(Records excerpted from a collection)
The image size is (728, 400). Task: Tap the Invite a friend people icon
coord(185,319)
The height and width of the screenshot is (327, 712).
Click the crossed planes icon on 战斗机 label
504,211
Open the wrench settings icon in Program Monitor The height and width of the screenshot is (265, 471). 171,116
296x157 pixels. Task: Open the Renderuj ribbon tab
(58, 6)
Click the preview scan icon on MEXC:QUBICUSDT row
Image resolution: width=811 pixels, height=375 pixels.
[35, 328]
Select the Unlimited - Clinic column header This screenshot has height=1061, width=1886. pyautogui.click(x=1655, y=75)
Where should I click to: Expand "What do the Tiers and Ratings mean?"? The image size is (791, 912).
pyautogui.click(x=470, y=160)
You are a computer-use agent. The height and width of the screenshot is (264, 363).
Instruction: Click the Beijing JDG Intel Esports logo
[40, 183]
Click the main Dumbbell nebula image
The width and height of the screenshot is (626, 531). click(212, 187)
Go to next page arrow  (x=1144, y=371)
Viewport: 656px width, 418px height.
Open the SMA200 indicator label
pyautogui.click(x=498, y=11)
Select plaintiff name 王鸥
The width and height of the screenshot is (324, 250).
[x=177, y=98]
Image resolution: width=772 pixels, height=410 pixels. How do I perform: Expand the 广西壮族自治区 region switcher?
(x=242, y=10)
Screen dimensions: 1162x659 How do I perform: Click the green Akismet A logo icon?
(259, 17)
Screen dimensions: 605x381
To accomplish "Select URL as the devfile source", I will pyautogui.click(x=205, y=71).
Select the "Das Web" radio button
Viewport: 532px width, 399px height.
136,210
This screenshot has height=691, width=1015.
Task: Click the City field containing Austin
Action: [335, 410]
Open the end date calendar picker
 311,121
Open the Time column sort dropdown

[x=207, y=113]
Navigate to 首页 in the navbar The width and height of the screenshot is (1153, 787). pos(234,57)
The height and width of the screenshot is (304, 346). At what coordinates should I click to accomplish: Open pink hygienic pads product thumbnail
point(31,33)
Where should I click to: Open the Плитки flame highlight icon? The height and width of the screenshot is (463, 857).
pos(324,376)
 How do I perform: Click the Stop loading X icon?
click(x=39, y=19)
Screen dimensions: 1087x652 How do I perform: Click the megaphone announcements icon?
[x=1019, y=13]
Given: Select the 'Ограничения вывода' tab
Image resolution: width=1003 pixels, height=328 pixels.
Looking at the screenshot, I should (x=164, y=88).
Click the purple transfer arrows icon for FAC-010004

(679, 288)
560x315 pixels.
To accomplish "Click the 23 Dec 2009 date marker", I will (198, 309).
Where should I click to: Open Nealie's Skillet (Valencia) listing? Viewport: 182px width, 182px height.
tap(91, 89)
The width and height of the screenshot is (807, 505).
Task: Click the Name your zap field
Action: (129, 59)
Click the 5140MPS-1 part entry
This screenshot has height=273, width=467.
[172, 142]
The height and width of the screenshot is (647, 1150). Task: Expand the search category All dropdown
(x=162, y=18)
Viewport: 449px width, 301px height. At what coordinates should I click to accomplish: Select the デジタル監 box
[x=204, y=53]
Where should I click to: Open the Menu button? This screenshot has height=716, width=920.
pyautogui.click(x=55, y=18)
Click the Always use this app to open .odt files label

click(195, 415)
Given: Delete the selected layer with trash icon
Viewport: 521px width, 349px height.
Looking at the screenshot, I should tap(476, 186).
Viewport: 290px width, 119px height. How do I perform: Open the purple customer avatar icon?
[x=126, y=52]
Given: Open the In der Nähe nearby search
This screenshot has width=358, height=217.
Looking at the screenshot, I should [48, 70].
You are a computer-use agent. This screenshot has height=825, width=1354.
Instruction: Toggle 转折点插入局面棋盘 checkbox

» YOUR OBJECTIVE: Exactly as they appear above, the records are to be transcribed in full.

» SOLVED EXERCISE:
The image size is (728, 400). Task: Tap the Invite a friend people icon
coord(185,319)
The height and width of the screenshot is (327, 712).
Click the crossed planes icon on 战斗机 label
504,211
Open the wrench settings icon in Program Monitor The height and width of the screenshot is (265, 471). 171,116
296x157 pixels. Task: Open the Renderuj ribbon tab
(58, 6)
Click the preview scan icon on MEXC:QUBICUSDT row
Image resolution: width=811 pixels, height=375 pixels.
[35, 328]
Select the Unlimited - Clinic column header This screenshot has height=1061, width=1886. pyautogui.click(x=1655, y=75)
Where should I click to: Expand "What do the Tiers and Ratings mean?"? The image size is (791, 912).
pyautogui.click(x=470, y=160)
You are a computer-use agent. The height and width of the screenshot is (264, 363).
Instruction: Click the Beijing JDG Intel Esports logo
[40, 183]
Click the main Dumbbell nebula image
The width and height of the screenshot is (626, 531). click(212, 187)
Go to next page arrow  (x=1144, y=371)
Viewport: 656px width, 418px height.
Open the SMA200 indicator label
pyautogui.click(x=498, y=11)
Select plaintiff name 王鸥
The width and height of the screenshot is (324, 250).
[x=177, y=98]
Image resolution: width=772 pixels, height=410 pixels. How do I perform: Expand the 广西壮族自治区 region switcher?
(x=242, y=10)
Screen dimensions: 1162x659 How do I perform: Click the green Akismet A logo icon?
(259, 17)
Screen dimensions: 605x381
To accomplish "Select URL as the devfile source", I will pyautogui.click(x=205, y=71).
Select the "Das Web" radio button
Viewport: 532px width, 399px height.
136,210
This screenshot has height=691, width=1015.
Task: Click the City field containing Austin
Action: [335, 410]
Open the end date calendar picker
 311,121
Open the Time column sort dropdown

[x=207, y=113]
Navigate to 首页 in the navbar The width and height of the screenshot is (1153, 787). pos(234,57)
The height and width of the screenshot is (304, 346). At what coordinates should I click to accomplish: Open pink hygienic pads product thumbnail
point(31,33)
Where should I click to: Open the Плитки flame highlight icon? The height and width of the screenshot is (463, 857).
pos(324,376)
 How do I perform: Click the Stop loading X icon?
click(x=39, y=19)
Screen dimensions: 1087x652 How do I perform: Click the megaphone announcements icon?
[x=1019, y=13]
Given: Select the 'Ограничения вывода' tab
Image resolution: width=1003 pixels, height=328 pixels.
Looking at the screenshot, I should (x=164, y=88).
Click the purple transfer arrows icon for FAC-010004

(679, 288)
560x315 pixels.
To accomplish "Click the 23 Dec 2009 date marker", I will (198, 309).
Where should I click to: Open Nealie's Skillet (Valencia) listing? Viewport: 182px width, 182px height.
tap(91, 89)
The width and height of the screenshot is (807, 505).
Task: Click the Name your zap field
Action: (129, 59)
Click the 5140MPS-1 part entry
This screenshot has height=273, width=467.
[172, 142]
The height and width of the screenshot is (647, 1150). Task: Expand the search category All dropdown
(x=162, y=18)
Viewport: 449px width, 301px height. At what coordinates should I click to accomplish: Select the デジタル監 box
[x=204, y=53]
Where should I click to: Open the Menu button? This screenshot has height=716, width=920.
pyautogui.click(x=55, y=18)
Click the Always use this app to open .odt files label

click(195, 415)
Given: Delete the selected layer with trash icon
Viewport: 521px width, 349px height.
Looking at the screenshot, I should tap(476, 186).
Viewport: 290px width, 119px height. How do I perform: Open the purple customer avatar icon?
[x=126, y=52]
Given: Open the In der Nähe nearby search
This screenshot has width=358, height=217.
Looking at the screenshot, I should [48, 70].
You are a computer-use agent. This screenshot has height=825, width=1354.
Instruction: Toggle 转折点插入局面棋盘 checkbox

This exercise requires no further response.